I interviewed (or attempted to interview) 3 ladies who graduated from Creston High in the years between 1927 and 1930 (these ladies are now in their nineties :) ). The first woman I contacted was Jessie Jakolat.

Jessie kept repeating how unqualified she was to shed light upon creston, because "she had only been in creston since her JUNIOR YEAR IN HIGH SCHOOL". yes, although she has lived here since 1928 or 1929, she felt she did not have as much insight as her classmates who have lived in Creston their whole lives, the same house since birth. She gave me their contact information, and although i assured her that she could definitely tell me things that were interesting and that I hadn't known before, she really seemed insistent upon passing the baton of Creston stories/info to her classmates. I did get her to tell me a few facts:

she remembered when leonard street was a gravel road
she went to creston her junior and senior year of high school and graduated from creston in 1930
she is ninety-two years of age

Next Contact:
Eleanor (Roffett) VanOosten

Eleanor has lived on Edgewood NE for her entire life (Jessie told me this). When I phoned Eleanor, she laughed at my request for any information about Creston. At her laughter, I smiled from the other end of the phone and asked, "Are you laughing because that is an odd request?" And she laughed and sounded befuddled and said "yes", and that she didn't have any information, and although I tried once more to let her know that any information was only for my/the class' knowledge about the area, she declined my request and I did not want to push her, as she didn't sound too happy after the initial laughing at our "preposterous" idea of finding out more info about the history of this increasingly guarded neighborhood of creston.

* * * * *

__Problems and tasks__:
1 – According to the account of the Creston interviews, in what year did Jessie Jakolat graduate from Creston?
2 – Please decide whether each statement agrees with the account of the Creston interviews: (a) Jessie Jakolat is ninety-two years old. (b) Eleanor VanOosten agreed to share information about Creston. (c) Jessie Jakolat remembered Leonard Street as a gravel road.
3 – Reproduce the account of the Creston interviews word for word, starting at "Eleanor has lived" and ending at "neighborhood of creston.".

__Dataset entries__:
* * * * *

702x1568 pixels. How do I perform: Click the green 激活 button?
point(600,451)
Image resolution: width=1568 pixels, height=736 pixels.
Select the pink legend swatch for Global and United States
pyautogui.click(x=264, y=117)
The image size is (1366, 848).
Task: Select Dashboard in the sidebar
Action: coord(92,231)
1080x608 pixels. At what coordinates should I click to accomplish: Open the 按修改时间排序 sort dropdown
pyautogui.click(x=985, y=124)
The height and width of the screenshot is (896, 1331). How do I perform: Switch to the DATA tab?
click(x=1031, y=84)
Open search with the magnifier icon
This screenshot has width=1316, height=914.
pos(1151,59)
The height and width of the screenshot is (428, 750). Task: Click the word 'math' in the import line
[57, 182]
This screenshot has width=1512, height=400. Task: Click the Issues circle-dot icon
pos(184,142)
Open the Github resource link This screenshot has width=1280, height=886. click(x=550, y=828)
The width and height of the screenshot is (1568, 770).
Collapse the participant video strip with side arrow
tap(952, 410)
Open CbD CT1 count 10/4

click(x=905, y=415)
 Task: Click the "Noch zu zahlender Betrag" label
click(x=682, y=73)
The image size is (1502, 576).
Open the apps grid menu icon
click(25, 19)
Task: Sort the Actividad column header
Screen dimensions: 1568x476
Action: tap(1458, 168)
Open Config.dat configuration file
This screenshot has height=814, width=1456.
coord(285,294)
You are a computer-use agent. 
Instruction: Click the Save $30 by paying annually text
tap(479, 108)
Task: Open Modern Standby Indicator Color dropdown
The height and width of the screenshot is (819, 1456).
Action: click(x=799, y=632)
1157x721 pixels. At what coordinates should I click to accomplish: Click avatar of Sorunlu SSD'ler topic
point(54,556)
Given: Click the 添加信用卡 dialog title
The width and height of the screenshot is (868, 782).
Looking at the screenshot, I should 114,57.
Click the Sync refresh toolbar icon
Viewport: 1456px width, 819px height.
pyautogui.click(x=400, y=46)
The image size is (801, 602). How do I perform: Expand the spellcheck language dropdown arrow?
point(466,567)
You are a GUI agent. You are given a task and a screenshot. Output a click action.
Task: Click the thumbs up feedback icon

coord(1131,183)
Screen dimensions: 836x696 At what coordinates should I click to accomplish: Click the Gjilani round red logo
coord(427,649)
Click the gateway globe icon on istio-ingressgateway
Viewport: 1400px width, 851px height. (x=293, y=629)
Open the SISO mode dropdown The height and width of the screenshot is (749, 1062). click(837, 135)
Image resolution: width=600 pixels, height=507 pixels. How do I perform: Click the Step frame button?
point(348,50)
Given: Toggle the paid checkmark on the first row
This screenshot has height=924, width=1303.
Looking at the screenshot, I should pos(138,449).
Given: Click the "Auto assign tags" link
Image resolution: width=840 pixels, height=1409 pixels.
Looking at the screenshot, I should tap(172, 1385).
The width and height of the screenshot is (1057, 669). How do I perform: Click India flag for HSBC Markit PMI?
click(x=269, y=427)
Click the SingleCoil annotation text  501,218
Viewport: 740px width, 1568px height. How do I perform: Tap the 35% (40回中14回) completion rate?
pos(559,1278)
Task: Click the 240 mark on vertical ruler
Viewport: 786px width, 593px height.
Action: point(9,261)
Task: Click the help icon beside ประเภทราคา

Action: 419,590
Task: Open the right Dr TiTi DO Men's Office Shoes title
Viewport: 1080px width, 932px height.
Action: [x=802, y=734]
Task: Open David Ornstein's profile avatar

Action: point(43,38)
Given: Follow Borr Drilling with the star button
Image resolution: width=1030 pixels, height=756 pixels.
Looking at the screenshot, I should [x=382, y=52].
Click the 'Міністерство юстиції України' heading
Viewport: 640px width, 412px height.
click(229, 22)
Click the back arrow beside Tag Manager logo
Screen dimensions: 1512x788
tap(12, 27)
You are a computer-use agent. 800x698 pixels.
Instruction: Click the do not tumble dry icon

* * * * *

__Correct answers__:
1 – 1930

2 –
(a) Yes: "she is ninety-two years of age"
(b) No: "she declined my request"
(c) Yes: "she remembered when leonard street was a gravel road"

3 –
Eleanor has lived on Edgewood NE for her entire life (Jessie told me this). When I phoned Eleanor, she laughed at my request for any information about Creston. At her laughter, I smiled from the other end of the phone and asked, "Are you laughing because that is an odd request?" And she laughed and sounded befuddled and said "yes", and that she didn't have any information, and although I tried once more to let her know that any information was only for my/the class' knowledge about the area, she declined my request and I did not want to push her, as she didn't sound too happy after the initial laughing at our "preposterous" idea of finding out more info about the history of this increasingly guarded neighborhood of creston.